[A run of records]
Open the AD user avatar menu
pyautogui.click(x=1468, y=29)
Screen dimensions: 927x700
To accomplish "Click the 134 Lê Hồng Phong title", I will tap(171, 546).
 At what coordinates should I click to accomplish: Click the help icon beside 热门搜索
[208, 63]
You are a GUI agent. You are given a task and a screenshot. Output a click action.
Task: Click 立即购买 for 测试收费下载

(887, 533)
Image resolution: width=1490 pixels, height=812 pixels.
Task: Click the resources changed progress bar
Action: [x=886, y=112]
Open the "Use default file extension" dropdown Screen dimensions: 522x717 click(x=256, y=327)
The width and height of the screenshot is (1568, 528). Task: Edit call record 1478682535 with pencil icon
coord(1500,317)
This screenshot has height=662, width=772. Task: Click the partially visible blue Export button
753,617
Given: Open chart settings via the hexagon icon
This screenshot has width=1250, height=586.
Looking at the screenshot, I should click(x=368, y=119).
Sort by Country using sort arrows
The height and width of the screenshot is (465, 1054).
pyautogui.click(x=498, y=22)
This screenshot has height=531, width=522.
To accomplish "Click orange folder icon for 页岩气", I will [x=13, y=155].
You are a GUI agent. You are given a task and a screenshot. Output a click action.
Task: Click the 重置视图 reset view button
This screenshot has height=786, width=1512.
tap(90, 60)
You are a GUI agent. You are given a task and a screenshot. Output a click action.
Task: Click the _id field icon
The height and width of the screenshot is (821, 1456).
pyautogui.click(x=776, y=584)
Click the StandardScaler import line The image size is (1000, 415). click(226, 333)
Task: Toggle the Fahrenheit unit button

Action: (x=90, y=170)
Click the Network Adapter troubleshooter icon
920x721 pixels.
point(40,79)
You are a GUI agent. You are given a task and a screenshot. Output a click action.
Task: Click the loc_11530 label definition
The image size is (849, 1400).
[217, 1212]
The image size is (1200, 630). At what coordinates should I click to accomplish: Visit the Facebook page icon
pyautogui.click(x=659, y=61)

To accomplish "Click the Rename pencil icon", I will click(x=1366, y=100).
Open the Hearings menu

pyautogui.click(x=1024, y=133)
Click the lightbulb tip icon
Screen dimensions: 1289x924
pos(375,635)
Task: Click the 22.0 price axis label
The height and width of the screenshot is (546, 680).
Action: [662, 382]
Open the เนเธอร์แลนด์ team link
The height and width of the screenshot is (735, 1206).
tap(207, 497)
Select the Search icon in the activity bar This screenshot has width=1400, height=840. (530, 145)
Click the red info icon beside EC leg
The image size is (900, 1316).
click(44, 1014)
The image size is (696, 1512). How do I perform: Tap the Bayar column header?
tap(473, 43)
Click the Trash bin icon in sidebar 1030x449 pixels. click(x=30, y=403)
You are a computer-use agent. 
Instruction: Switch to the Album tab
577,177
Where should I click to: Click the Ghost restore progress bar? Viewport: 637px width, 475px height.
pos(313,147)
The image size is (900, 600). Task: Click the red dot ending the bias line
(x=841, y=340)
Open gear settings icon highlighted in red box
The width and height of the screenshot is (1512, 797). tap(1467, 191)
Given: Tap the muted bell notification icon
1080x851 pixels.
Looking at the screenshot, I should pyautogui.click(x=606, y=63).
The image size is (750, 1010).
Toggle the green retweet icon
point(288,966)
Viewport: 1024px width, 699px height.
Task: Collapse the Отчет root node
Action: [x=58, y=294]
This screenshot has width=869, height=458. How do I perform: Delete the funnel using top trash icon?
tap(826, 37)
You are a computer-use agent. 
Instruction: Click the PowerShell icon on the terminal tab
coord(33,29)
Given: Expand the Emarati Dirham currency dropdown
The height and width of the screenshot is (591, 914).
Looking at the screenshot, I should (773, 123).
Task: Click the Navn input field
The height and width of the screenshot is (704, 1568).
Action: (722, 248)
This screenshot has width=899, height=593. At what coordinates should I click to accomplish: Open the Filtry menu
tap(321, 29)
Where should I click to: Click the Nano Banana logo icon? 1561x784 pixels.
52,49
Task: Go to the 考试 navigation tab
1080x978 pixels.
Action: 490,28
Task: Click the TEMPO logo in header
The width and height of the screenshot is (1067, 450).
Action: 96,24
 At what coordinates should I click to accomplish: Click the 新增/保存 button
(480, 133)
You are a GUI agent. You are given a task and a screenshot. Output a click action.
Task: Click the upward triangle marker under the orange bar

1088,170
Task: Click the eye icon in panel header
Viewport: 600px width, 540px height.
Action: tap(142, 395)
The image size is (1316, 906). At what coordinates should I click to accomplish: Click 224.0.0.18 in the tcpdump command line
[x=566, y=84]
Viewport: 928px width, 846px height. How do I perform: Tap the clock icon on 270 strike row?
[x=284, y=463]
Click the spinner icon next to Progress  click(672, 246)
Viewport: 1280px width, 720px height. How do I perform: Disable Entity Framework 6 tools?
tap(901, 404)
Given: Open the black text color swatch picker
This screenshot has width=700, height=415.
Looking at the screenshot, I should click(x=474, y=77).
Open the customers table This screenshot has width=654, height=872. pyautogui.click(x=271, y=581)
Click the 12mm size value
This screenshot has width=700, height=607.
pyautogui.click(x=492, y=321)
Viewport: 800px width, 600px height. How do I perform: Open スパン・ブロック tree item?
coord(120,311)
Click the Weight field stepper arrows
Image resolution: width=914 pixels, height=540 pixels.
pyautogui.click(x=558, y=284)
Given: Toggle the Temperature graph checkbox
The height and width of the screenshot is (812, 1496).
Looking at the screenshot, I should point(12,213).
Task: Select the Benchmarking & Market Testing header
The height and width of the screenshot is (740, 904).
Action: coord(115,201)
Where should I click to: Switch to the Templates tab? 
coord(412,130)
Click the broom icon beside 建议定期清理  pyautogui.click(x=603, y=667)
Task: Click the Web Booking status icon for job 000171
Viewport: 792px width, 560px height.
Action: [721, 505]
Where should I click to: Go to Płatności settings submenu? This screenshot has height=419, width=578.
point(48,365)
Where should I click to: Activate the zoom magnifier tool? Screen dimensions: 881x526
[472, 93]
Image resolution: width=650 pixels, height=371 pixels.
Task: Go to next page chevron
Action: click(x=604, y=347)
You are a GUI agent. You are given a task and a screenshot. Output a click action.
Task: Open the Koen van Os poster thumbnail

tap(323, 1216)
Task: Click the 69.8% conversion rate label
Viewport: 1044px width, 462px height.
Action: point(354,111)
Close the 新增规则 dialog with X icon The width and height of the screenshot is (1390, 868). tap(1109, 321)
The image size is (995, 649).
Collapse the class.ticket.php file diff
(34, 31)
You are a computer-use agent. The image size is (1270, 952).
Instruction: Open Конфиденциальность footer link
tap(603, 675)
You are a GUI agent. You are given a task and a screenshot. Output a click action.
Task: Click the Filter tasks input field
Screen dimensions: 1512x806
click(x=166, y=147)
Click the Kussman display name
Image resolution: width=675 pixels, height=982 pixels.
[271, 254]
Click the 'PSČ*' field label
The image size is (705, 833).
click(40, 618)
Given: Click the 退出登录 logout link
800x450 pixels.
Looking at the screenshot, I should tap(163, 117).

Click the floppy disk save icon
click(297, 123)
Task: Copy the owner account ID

§ **GIVEN EXERCISE**
Rewrite the rows above, replacing "GUI agent" with "interface agent" everywhere and leaving everything else as it is.

§ **SOLUTION**
Open the AD user avatar menu
pyautogui.click(x=1468, y=29)
Screen dimensions: 927x700
To accomplish "Click the 134 Lê Hồng Phong title", I will tap(171, 546).
 At what coordinates should I click to accomplish: Click the help icon beside 热门搜索
[208, 63]
You are a interface agent. You are given a task and a screenshot. Output a click action.
Task: Click 立即购买 for 测试收费下载

(887, 533)
Image resolution: width=1490 pixels, height=812 pixels.
Task: Click the resources changed progress bar
Action: [x=886, y=112]
Open the "Use default file extension" dropdown Screen dimensions: 522x717 click(x=256, y=327)
The width and height of the screenshot is (1568, 528). Task: Edit call record 1478682535 with pencil icon
coord(1500,317)
This screenshot has height=662, width=772. Task: Click the partially visible blue Export button
753,617
Given: Open chart settings via the hexagon icon
This screenshot has width=1250, height=586.
Looking at the screenshot, I should click(x=368, y=119).
Sort by Country using sort arrows
The height and width of the screenshot is (465, 1054).
pyautogui.click(x=498, y=22)
This screenshot has height=531, width=522.
To accomplish "Click orange folder icon for 页岩气", I will [x=13, y=155].
You are a interface agent. You are given a task and a screenshot. Output a click action.
Task: Click the 重置视图 reset view button
This screenshot has height=786, width=1512.
tap(90, 60)
You are a interface agent. You are given a task and a screenshot. Output a click action.
Task: Click the _id field icon
The height and width of the screenshot is (821, 1456).
pyautogui.click(x=776, y=584)
Click the StandardScaler import line The image size is (1000, 415). click(226, 333)
Task: Toggle the Fahrenheit unit button

Action: (x=90, y=170)
Click the Network Adapter troubleshooter icon
920x721 pixels.
point(40,79)
You are a interface agent. You are given a task and a screenshot. Output a click action.
Task: Click the loc_11530 label definition
The image size is (849, 1400).
[217, 1212]
The image size is (1200, 630). At what coordinates should I click to accomplish: Visit the Facebook page icon
pyautogui.click(x=659, y=61)

To accomplish "Click the Rename pencil icon", I will click(x=1366, y=100).
Open the Hearings menu

pyautogui.click(x=1024, y=133)
Click the lightbulb tip icon
Screen dimensions: 1289x924
pos(375,635)
Task: Click the 22.0 price axis label
The height and width of the screenshot is (546, 680).
Action: [662, 382]
Open the เนเธอร์แลนด์ team link
The height and width of the screenshot is (735, 1206).
tap(207, 497)
Select the Search icon in the activity bar This screenshot has width=1400, height=840. (530, 145)
Click the red info icon beside EC leg
The image size is (900, 1316).
click(44, 1014)
The image size is (696, 1512). How do I perform: Tap the Bayar column header?
tap(473, 43)
Click the Trash bin icon in sidebar 1030x449 pixels. click(x=30, y=403)
You are a computer-use agent. 
Instruction: Switch to the Album tab
577,177
Where should I click to: Click the Ghost restore progress bar? Viewport: 637px width, 475px height.
pos(313,147)
The image size is (900, 600). Task: Click the red dot ending the bias line
(x=841, y=340)
Open gear settings icon highlighted in red box
The width and height of the screenshot is (1512, 797). tap(1467, 191)
Given: Tap the muted bell notification icon
1080x851 pixels.
Looking at the screenshot, I should pyautogui.click(x=606, y=63).
The image size is (750, 1010).
Toggle the green retweet icon
point(288,966)
Viewport: 1024px width, 699px height.
Task: Collapse the Отчет root node
Action: [x=58, y=294]
This screenshot has width=869, height=458. How do I perform: Delete the funnel using top trash icon?
tap(826, 37)
You are a computer-use agent. 
Instruction: Click the PowerShell icon on the terminal tab
coord(33,29)
Given: Expand the Emarati Dirham currency dropdown
The height and width of the screenshot is (591, 914).
Looking at the screenshot, I should (773, 123).
Task: Click the Navn input field
The height and width of the screenshot is (704, 1568).
Action: (722, 248)
This screenshot has width=899, height=593. At what coordinates should I click to accomplish: Open the Filtry menu
tap(321, 29)
Where should I click to: Click the Nano Banana logo icon? 1561x784 pixels.
52,49
Task: Go to the 考试 navigation tab
1080x978 pixels.
Action: 490,28
Task: Click the TEMPO logo in header
The width and height of the screenshot is (1067, 450).
Action: 96,24
 At what coordinates should I click to accomplish: Click the 新增/保存 button
(480, 133)
You are a interface agent. You are given a task and a screenshot. Output a click action.
Task: Click the upward triangle marker under the orange bar

1088,170
Task: Click the eye icon in panel header
Viewport: 600px width, 540px height.
Action: tap(142, 395)
The image size is (1316, 906). At what coordinates should I click to accomplish: Click 224.0.0.18 in the tcpdump command line
[x=566, y=84]
Viewport: 928px width, 846px height. How do I perform: Tap the clock icon on 270 strike row?
[x=284, y=463]
Click the spinner icon next to Progress  click(672, 246)
Viewport: 1280px width, 720px height. How do I perform: Disable Entity Framework 6 tools?
tap(901, 404)
Given: Open the black text color swatch picker
This screenshot has width=700, height=415.
Looking at the screenshot, I should click(x=474, y=77).
Open the customers table This screenshot has width=654, height=872. pyautogui.click(x=271, y=581)
Click the 12mm size value
This screenshot has width=700, height=607.
pyautogui.click(x=492, y=321)
Viewport: 800px width, 600px height. How do I perform: Open スパン・ブロック tree item?
coord(120,311)
Click the Weight field stepper arrows
Image resolution: width=914 pixels, height=540 pixels.
pyautogui.click(x=558, y=284)
Given: Toggle the Temperature graph checkbox
The height and width of the screenshot is (812, 1496).
Looking at the screenshot, I should point(12,213).
Task: Select the Benchmarking & Market Testing header
The height and width of the screenshot is (740, 904).
Action: coord(115,201)
Where should I click to: Switch to the Templates tab? 
coord(412,130)
Click the broom icon beside 建议定期清理  pyautogui.click(x=603, y=667)
Task: Click the Web Booking status icon for job 000171
Viewport: 792px width, 560px height.
Action: [721, 505]
Where should I click to: Go to Płatności settings submenu? This screenshot has height=419, width=578.
point(48,365)
Where should I click to: Activate the zoom magnifier tool? Screen dimensions: 881x526
[472, 93]
Image resolution: width=650 pixels, height=371 pixels.
Task: Go to next page chevron
Action: click(x=604, y=347)
You are a interface agent. You are given a task and a screenshot. Output a click action.
Task: Open the Koen van Os poster thumbnail

tap(323, 1216)
Task: Click the 69.8% conversion rate label
Viewport: 1044px width, 462px height.
Action: point(354,111)
Close the 新增规则 dialog with X icon The width and height of the screenshot is (1390, 868). tap(1109, 321)
The image size is (995, 649).
Collapse the class.ticket.php file diff
(34, 31)
You are a computer-use agent. The image size is (1270, 952).
Instruction: Open Конфиденциальность footer link
tap(603, 675)
You are a interface agent. You are given a task and a screenshot. Output a click action.
Task: Click the Filter tasks input field
Screen dimensions: 1512x806
click(x=166, y=147)
Click the Kussman display name
Image resolution: width=675 pixels, height=982 pixels.
[271, 254]
Click the 'PSČ*' field label
The image size is (705, 833).
click(40, 618)
Given: Click the 退出登录 logout link
800x450 pixels.
Looking at the screenshot, I should tap(163, 117).

Click the floppy disk save icon
click(297, 123)
Task: Copy the owner account ID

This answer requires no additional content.